··· DATA SECTION ···

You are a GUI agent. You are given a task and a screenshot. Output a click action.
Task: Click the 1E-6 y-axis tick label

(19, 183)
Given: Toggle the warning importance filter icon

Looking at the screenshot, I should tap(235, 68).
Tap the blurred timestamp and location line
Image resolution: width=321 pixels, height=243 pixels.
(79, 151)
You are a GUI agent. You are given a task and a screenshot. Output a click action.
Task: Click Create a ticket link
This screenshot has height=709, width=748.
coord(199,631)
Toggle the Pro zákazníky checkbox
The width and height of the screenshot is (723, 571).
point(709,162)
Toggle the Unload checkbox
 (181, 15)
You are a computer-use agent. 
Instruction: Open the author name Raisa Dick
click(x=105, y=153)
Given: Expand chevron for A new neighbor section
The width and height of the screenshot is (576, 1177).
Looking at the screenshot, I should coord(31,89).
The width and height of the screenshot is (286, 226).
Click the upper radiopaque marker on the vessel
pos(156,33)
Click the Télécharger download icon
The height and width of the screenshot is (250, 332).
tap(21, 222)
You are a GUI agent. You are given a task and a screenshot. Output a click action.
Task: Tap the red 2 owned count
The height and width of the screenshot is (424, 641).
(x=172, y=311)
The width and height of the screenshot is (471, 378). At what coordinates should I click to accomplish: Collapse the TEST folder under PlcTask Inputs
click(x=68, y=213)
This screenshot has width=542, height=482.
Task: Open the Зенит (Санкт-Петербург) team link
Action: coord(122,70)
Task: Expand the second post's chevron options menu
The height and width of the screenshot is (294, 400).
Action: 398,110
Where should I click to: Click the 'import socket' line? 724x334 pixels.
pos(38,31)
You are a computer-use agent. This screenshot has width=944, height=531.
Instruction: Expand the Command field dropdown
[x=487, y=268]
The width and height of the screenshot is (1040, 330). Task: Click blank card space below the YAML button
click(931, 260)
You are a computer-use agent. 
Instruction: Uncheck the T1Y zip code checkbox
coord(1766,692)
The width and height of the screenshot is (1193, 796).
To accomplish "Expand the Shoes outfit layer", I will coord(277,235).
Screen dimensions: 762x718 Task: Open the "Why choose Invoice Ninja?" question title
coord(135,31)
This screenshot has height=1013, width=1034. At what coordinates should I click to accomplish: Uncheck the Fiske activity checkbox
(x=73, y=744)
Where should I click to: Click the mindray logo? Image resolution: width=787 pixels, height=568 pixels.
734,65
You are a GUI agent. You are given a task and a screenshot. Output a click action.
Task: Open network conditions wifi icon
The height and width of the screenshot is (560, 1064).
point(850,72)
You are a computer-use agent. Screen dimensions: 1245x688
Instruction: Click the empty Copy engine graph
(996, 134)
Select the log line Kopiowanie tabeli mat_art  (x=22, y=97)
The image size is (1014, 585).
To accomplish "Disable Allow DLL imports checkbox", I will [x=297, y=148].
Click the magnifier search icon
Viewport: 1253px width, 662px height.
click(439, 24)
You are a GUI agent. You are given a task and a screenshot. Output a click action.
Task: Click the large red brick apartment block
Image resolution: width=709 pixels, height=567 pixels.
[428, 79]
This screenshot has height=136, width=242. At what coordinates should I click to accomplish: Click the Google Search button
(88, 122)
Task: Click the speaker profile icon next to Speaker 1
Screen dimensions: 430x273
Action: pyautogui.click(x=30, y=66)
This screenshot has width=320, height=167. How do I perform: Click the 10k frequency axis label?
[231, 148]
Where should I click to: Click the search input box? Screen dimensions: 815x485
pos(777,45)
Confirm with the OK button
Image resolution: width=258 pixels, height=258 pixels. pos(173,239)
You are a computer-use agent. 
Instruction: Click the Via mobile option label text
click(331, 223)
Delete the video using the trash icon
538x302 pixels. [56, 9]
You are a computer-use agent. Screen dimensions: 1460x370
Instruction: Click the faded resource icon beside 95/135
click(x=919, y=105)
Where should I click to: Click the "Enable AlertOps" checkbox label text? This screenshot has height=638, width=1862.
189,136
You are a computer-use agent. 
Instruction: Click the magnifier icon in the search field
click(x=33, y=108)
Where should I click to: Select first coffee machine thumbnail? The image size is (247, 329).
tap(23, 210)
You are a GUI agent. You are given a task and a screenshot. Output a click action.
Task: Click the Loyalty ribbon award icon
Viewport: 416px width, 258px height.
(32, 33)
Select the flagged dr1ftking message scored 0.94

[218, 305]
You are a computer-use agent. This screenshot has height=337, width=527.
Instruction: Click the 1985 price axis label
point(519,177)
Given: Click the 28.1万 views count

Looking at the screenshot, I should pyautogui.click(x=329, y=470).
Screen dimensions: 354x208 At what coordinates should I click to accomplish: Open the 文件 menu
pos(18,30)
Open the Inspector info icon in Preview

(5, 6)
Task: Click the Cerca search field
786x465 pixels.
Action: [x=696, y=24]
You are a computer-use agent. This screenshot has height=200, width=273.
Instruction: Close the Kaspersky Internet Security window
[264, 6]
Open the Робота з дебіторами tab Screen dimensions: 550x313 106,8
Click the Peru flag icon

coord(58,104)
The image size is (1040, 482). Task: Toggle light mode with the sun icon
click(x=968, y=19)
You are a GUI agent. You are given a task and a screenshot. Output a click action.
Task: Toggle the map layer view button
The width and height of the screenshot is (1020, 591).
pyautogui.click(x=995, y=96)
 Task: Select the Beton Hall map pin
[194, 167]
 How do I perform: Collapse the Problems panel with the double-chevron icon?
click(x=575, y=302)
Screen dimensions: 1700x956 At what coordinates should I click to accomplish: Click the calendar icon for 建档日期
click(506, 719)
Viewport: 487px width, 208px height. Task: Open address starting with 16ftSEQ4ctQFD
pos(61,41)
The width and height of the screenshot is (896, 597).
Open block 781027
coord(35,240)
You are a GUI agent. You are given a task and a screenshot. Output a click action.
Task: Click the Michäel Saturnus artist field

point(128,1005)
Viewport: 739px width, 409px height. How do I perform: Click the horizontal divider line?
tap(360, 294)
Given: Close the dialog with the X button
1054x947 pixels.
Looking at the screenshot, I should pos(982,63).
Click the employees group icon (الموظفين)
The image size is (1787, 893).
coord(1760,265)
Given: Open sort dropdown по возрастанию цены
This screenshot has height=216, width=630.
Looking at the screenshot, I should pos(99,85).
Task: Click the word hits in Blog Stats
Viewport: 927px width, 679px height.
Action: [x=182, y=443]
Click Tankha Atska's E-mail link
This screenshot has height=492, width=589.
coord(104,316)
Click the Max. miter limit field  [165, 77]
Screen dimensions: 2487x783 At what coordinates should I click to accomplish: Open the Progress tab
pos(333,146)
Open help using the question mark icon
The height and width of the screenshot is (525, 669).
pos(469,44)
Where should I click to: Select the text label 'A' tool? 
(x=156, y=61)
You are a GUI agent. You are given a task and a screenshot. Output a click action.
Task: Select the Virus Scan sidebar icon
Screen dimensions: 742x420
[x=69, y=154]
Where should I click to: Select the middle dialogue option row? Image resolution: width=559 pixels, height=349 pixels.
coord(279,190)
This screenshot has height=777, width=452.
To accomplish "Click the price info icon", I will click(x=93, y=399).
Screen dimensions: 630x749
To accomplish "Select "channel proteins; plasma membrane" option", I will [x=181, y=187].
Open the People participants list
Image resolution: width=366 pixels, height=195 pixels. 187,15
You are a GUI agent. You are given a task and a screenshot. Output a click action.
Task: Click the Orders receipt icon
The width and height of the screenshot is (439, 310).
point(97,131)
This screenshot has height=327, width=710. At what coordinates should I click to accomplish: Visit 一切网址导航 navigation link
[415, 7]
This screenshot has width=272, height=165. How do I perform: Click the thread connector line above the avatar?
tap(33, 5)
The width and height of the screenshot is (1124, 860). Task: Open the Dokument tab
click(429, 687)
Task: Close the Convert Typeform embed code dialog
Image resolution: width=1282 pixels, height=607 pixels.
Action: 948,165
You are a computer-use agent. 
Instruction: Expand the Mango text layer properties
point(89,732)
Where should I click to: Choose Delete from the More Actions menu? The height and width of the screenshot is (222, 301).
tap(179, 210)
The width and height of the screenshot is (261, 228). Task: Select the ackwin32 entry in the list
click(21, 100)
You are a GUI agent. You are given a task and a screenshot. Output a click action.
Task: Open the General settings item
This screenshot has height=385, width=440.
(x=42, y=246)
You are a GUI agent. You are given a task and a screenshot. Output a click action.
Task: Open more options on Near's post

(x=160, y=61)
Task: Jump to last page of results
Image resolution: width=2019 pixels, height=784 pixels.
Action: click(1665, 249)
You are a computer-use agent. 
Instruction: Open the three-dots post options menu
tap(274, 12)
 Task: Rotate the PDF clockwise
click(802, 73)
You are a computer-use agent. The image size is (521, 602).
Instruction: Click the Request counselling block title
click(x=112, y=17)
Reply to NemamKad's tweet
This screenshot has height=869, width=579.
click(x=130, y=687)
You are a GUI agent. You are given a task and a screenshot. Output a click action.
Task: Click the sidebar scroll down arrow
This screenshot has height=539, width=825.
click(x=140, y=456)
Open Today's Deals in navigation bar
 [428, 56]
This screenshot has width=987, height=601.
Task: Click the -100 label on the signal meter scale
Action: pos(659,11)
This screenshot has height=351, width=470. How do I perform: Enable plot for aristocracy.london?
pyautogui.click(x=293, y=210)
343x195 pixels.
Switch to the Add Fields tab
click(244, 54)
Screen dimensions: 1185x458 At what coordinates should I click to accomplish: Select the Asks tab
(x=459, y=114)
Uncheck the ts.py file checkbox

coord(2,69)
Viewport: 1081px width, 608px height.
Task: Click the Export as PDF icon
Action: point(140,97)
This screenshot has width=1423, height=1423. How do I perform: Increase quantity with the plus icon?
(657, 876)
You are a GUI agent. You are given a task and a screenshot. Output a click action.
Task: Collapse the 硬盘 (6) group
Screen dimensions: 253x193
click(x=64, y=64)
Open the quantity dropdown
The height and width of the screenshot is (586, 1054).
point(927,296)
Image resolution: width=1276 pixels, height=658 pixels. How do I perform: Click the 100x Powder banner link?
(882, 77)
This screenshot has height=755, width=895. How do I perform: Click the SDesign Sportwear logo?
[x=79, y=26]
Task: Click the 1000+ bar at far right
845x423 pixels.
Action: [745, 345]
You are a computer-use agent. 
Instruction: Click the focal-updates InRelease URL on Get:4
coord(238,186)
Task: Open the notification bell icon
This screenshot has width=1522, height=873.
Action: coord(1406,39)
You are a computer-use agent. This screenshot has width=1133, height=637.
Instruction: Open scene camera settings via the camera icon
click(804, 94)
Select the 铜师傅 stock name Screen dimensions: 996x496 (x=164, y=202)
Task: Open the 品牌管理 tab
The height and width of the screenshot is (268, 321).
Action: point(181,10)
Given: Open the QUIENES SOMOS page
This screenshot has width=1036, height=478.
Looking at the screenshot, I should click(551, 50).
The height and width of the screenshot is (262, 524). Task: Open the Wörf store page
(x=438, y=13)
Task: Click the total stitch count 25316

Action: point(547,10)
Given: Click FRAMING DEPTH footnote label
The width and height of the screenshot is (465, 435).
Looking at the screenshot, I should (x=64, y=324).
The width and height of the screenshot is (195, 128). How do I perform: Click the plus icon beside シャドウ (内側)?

···

*ABOUT THIS TASK*.
Please give an exact copy of the entries above, from the line with "Click the upper" down to the line with "Task: Tap the red 2 owned count", inclusive, and nothing else.

*ANSWER SPACE*.
Click the upper radiopaque marker on the vessel
pos(156,33)
Click the Télécharger download icon
The height and width of the screenshot is (250, 332).
tap(21, 222)
You are a GUI agent. You are given a task and a screenshot. Output a click action.
Task: Tap the red 2 owned count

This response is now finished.